The Dacheng Kingdom army was joined by the forces of other Yue Chinese rebels such as Huang Dingfeng (黃鼎鳳), Li Wencai (李文彩) and Li Jingui (李錦貴), all of whom had rebelled against the Qing since the 1850s.

Other short-term rebel regimes were established alongside Dacheng, such as the Yanling Kingdom and the Shengping Heavenly Kingdom.

In November 1856, Li Wenmao besieged and captured Liuzhou. In April 1857, Chen Kai captured Wuzhou. They advanced to Yongzhou (now Nanning) and captured the city. In September 1857, the Dacheng Kingdom managed to expand half of Guangxi, an area equal to northern Vietnam, and issued their own currency called Pingjing Shengbao (平靖勝寶).

In 1857, Li Wenmao attacked Guilin. However, the Qing army, commanded by Jiang Yili (蒋益澧) managed to recapture Wuzhou. During a battle in Huaiyuan, Li Wenmao was killed. Liuzhou then fell to the Qing. In 1859, Chen Kai led a large land and naval force in an attack on Wuzhou. The attack failed, and Chen Kai had to retreat with heavy losses.

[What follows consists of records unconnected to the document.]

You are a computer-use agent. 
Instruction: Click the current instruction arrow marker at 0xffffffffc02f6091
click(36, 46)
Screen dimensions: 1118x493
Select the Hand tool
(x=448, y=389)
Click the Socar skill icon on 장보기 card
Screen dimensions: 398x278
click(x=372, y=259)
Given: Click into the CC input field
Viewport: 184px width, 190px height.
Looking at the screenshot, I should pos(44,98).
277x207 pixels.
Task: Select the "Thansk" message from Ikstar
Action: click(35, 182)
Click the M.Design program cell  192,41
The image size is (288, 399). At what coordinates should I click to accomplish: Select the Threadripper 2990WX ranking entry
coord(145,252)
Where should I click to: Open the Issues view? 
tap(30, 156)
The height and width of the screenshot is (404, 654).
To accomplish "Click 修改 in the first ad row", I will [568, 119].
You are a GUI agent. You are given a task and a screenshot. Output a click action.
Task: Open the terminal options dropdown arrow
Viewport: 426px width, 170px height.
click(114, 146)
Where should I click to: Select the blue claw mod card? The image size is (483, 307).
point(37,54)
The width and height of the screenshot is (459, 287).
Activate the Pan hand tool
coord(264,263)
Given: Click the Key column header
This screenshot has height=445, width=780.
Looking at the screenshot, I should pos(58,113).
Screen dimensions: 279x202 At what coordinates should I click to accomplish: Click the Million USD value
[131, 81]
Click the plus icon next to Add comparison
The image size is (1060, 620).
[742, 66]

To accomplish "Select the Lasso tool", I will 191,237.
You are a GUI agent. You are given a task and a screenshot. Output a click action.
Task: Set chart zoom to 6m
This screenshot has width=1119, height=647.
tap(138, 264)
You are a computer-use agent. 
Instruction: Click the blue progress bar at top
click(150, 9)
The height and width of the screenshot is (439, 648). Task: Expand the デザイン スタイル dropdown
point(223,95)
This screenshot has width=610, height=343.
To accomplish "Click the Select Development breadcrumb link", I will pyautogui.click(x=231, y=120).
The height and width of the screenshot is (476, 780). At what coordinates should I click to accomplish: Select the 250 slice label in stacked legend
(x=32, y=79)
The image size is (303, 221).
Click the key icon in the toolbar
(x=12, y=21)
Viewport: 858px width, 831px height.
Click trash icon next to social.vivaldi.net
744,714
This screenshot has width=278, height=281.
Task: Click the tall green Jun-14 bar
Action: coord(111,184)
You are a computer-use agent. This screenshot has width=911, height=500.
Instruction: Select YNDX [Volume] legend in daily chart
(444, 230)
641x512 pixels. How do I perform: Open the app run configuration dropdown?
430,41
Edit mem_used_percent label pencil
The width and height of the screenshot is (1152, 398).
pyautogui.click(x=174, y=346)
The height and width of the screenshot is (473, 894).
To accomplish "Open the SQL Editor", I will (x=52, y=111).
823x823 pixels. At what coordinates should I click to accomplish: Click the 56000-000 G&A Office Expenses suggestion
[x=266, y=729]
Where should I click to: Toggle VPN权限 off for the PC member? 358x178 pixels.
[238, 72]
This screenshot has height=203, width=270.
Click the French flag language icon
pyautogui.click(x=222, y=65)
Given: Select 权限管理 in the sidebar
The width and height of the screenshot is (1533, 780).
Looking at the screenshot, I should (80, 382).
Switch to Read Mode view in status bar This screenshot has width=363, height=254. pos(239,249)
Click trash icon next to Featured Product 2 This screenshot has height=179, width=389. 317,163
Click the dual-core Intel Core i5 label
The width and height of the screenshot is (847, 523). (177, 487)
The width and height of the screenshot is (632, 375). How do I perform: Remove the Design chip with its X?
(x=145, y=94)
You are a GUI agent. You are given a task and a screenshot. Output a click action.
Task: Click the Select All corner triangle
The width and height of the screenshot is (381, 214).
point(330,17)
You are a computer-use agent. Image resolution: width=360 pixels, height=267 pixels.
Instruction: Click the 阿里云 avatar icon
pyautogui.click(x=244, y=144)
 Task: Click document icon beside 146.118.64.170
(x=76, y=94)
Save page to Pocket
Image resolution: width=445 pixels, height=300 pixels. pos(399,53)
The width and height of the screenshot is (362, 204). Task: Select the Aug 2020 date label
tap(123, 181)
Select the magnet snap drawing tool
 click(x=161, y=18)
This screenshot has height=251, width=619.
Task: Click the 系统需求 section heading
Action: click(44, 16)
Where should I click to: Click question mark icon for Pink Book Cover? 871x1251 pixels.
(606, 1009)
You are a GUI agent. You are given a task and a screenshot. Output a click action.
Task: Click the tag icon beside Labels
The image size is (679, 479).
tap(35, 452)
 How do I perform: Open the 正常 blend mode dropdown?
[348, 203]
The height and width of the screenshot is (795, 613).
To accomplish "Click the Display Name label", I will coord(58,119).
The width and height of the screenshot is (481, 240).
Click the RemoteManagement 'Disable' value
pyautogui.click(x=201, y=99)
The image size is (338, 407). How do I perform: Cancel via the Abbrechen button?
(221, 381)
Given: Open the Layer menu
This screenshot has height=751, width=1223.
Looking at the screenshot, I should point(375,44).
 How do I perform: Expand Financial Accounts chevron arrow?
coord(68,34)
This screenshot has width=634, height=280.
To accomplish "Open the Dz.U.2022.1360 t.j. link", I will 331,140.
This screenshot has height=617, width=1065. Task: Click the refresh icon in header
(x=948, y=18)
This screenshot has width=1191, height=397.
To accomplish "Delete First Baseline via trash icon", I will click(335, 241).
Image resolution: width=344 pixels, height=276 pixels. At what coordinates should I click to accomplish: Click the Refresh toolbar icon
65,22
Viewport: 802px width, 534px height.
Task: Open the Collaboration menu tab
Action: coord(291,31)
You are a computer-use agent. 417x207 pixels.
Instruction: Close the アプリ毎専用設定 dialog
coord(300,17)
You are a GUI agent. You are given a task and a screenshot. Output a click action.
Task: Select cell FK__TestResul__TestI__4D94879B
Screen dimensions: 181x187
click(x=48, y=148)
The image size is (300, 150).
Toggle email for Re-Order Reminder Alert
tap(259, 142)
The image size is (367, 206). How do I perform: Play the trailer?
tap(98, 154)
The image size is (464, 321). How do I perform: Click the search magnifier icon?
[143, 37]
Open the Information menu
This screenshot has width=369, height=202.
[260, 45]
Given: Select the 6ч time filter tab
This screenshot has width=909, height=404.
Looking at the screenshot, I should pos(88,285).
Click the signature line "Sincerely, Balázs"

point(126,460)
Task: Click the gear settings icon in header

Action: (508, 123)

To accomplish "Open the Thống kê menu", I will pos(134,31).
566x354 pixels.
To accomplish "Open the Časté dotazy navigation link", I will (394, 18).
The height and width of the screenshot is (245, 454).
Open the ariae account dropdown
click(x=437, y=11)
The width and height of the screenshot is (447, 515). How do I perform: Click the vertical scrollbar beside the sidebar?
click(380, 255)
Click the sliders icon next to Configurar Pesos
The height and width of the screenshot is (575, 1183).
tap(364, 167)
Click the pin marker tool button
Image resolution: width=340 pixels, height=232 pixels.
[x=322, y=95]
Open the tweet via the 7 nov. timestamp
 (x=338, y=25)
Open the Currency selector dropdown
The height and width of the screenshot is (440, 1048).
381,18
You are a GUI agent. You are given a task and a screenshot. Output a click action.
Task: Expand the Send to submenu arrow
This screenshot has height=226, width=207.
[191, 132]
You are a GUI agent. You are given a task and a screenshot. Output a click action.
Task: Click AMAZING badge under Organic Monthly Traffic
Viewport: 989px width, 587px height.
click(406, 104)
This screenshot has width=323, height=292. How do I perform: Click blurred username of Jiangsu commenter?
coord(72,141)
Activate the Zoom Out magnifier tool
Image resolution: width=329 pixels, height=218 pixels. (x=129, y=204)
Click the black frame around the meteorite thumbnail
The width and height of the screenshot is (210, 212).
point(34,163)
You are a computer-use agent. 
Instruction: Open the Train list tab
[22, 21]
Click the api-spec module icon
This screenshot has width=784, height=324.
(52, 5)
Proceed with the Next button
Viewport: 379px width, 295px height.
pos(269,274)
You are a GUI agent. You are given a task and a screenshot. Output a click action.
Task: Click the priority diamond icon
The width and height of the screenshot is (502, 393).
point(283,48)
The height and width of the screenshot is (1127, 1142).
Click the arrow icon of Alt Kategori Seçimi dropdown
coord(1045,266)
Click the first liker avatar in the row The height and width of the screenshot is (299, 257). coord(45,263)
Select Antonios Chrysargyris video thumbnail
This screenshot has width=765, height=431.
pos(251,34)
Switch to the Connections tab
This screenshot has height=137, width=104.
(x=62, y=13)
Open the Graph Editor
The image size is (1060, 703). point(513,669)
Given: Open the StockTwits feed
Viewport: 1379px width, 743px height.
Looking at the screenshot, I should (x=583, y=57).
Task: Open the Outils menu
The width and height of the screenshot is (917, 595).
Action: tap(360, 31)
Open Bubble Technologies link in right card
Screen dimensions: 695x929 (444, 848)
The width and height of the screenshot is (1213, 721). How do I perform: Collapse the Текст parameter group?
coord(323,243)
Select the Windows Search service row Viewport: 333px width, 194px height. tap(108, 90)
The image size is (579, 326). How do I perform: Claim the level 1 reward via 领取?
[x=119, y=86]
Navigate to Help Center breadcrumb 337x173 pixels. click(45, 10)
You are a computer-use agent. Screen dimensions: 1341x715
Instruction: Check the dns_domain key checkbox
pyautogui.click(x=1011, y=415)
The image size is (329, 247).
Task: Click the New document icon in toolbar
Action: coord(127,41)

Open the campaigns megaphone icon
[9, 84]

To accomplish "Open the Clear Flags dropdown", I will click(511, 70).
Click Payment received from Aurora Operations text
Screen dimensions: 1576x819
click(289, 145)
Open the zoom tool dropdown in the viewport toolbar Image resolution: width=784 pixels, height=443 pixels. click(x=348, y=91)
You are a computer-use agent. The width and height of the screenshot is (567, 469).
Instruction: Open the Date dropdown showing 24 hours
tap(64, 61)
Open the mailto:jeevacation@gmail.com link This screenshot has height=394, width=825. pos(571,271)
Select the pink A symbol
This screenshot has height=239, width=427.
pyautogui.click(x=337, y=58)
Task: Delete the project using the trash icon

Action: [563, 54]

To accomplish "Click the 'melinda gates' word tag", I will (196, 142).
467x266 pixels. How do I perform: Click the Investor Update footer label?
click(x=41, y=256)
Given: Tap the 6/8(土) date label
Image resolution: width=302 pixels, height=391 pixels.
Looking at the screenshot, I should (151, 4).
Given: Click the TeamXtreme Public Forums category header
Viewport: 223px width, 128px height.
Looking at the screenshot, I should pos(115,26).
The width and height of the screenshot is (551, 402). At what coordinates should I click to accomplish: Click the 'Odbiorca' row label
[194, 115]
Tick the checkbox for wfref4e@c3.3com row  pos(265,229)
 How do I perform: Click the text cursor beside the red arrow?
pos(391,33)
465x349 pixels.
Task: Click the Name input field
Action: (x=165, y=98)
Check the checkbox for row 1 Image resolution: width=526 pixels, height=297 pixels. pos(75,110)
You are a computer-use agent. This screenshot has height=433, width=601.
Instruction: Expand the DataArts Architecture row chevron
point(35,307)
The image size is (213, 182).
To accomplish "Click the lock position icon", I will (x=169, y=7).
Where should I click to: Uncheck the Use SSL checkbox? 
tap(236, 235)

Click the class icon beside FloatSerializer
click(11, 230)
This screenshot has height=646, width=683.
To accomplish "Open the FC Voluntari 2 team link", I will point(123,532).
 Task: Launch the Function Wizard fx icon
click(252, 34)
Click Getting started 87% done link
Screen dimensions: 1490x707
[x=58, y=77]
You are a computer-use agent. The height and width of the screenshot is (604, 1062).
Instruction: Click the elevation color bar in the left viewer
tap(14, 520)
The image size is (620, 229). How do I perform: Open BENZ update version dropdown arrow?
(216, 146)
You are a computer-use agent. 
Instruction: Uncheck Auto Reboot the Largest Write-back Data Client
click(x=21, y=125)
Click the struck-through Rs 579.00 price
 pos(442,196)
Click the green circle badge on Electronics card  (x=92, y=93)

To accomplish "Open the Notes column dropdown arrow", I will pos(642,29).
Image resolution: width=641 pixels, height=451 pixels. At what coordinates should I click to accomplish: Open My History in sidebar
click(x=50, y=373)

In February 1861, the Qing army attacked Xiujing. The city fell after a six-month long siege. Chen Kai was killed in the battle. The rebellion then entered an insurgency phase of actively resisting the Qing army until the last rebel holdouts surrendered in May 1864.

==Impact==
The British involvement in the counter-insurgency involved selling British weaponry to government forces and allowing the Chinese shipping carrying them to avoid rebel attack by using the British flag. That would lead to the Second Opium War in which a pirate ship with a British flag was captured by Chinese government forces.